General Guidelines for Successful RNA Purification Using the Monarch Spin RNA Isolation Kit (Mini) (NEB #T2110)

Before your Prep:

  1. Work areas should be free of RNase contamination. Wipe bench tops with cleaning agents (i.e., RNaseZap), use dedicated RNase-free pipettes, glass- and plastic-ware, and always wear gloves.
  1. Reconstitute the Monarch Buffer BX, Monarch Buffer WZ and Monarch DNase I, Lyophilized as per the instructions under Reagent & Buffer Preparation Guide.

  2. Ensure that you are using the correct protocol and have all necessary materials and equipment on hand. The protocol consists of Part 1: Sample Lysis and Homogenization, and Part 2: RNA Binding and Elution. Because of the kit’s versatility, the protocol for Part 1 differs according to sample type.

  3. Review the protocol for your sample type before starting. When applicable, pre-heat your heating block to 55°C prior to starting your prep so it will be at the correct temperature for the Proteinase K incubation.

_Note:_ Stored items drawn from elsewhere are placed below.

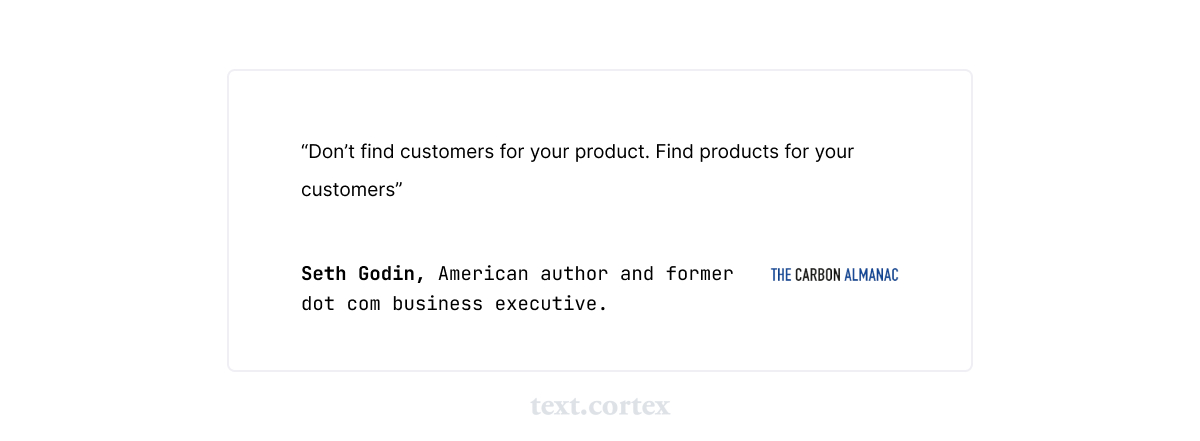Image resolution: width=1200 pixels, height=441 pixels.
Task: Click the blue ALMANAC word in logo
Action: (871, 275)
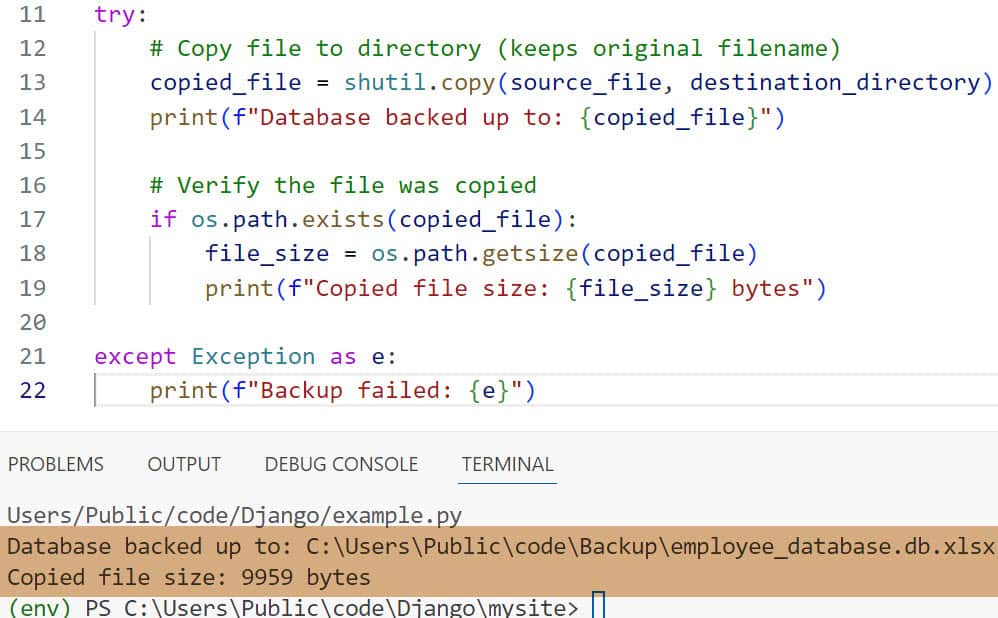
Task: Select line number 17 in the gutter
Action: pos(32,219)
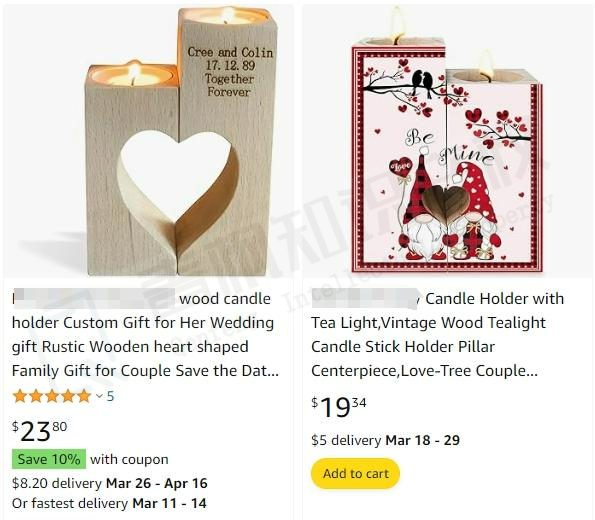Click the $8.20 delivery Mar 26 - Apr 16 line

[110, 483]
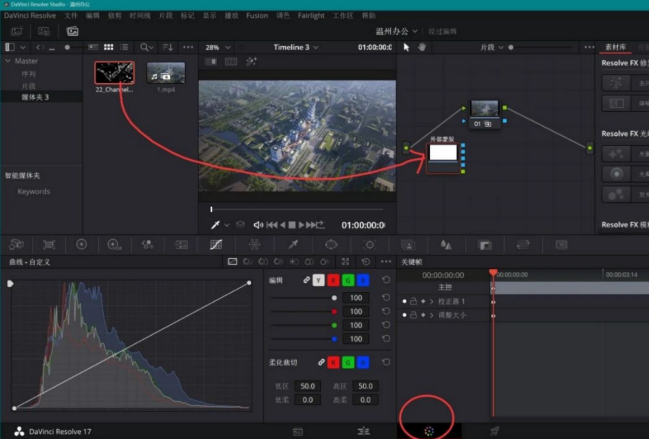Toggle the curve channel link icon
This screenshot has height=440, width=649.
pos(305,281)
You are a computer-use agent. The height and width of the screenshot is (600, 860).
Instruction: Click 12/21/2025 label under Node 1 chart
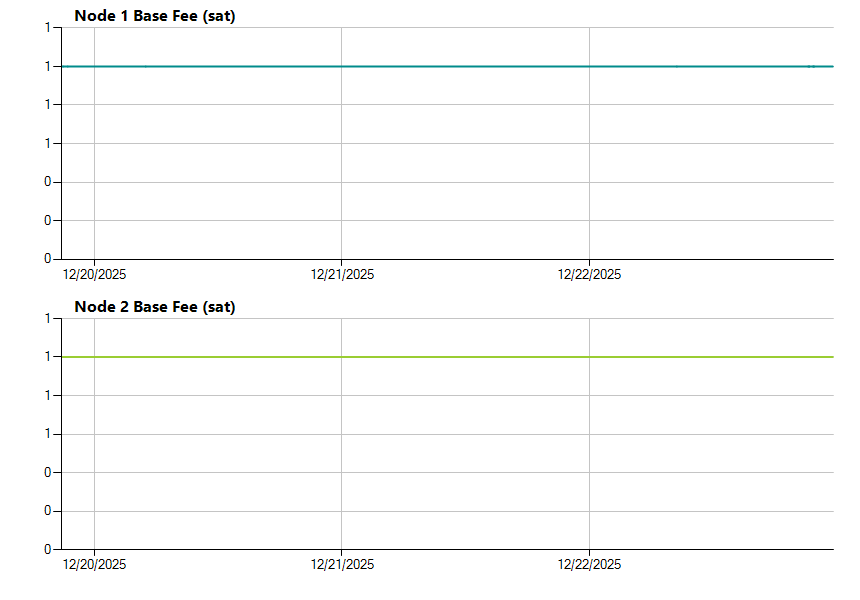pos(342,274)
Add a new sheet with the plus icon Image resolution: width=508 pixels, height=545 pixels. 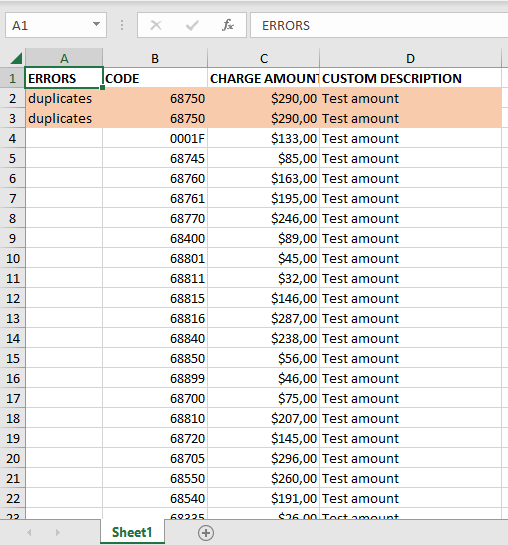coord(206,533)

  4. Fresh samples should be rapidly processed after harvest, flash frozen for later use, or stored in a stabilization reagent such as Monarch StabiLyse DNA/RNA Buffer (included in the kit) or other alternatives to protect the RNA integrity in the sample.

  5. Choose input amounts carefully to ensure adequate buffer volumes and columns are not overloaded. Improper input amounts can reduce the RNA's yield, purity, and integrity.

 

During your Prep:

  1. Follow all protocol steps. Optional steps are not necessary but recommended.

  2. Ensure your samples are completely lysed and homogenized to release RNA and maximize yield. Sample types such as some tissues, bacteria, plants, and insects are harder to lyse and benefit from mechanical homogenization using bead beating. If multiple rounds of homogenization are recommended, place samples on ice for one minute between rounds to prevent overheating.

  3. Do not place samples on ice after adding Monarch StabiLyse DNA/RNA Buffer. Adding Monarch StabiLyse DNA/RNA Buffer and all subsequent steps should be performed at room temperature to prevent the precipitation of detergents in buffers.

  4. Label the collection tube fitted to the gDNA removal step and SAVE THE FLOW-THROUGH for this step as the RNA partitions into the flow-through. Since the Monarch Spin Column S2C will be discarded after spinning, it is important to label the collection tube for sample identification. Addition of ethanol to the flow-through creates favorable conditions for RNA to bind to the Monarch Spin Column S2A.

  5. If further gDNA removal is important for downstream applications, be sure to perform a DNase I treatment. This can be done on- or off-column. If performing the on-column DNase I treatment (which is recommended), don’t forget the desalt wash step with Monarch Buffer WZ prior to adding the enzyme. It also helps to prepare a master mix of Monarch DNase I and DNase I Reaction Buffer if you will perform multiple preps simultaneously.

  6. Perform all wash steps. The washes will remove contaminants, including DNase I and salts; it is particularly important to spin the Monarch Spin Column S2A for 2 minutes after the last wash.

  7. Don’t let the tip of the Monarch Spin Column S2A contact the flow-through in the collection tube after the final wash to prevent salt and/or ethanol carry-over. If unsure, repeat centrifugation.

  8. Adjust your elution volume depending on your downstream needs. An elution volume from 20 µl - 100 µl is suggested for maximal recovery. However, elution as low as 10 µl leads to only a minimal loss in recovery.

 

After your Prep:

  1. Spin your sample before taking an aliquot for spectrophotometric analysis.
  1. Place eluted RNA on ice for immediate use or freeze for long-term storage. Avoid unnecessary freeze-thaw cycles of purified RNA. Aliquots should be made consistent with downstream needs.
  1. Elution and storage in nuclease-free water in standard, but the user may add EDTA to the eluted RNA (to 0.1-1 mM) if it will be stored for an extended period. Adding EDTA may protect RNA samples stored for an extended time.

  2. If further gDNA removal is essential for downstream applications, perform an in-tube DNase I treatment (off-column) using the protocol provided under the Appendix in the manual.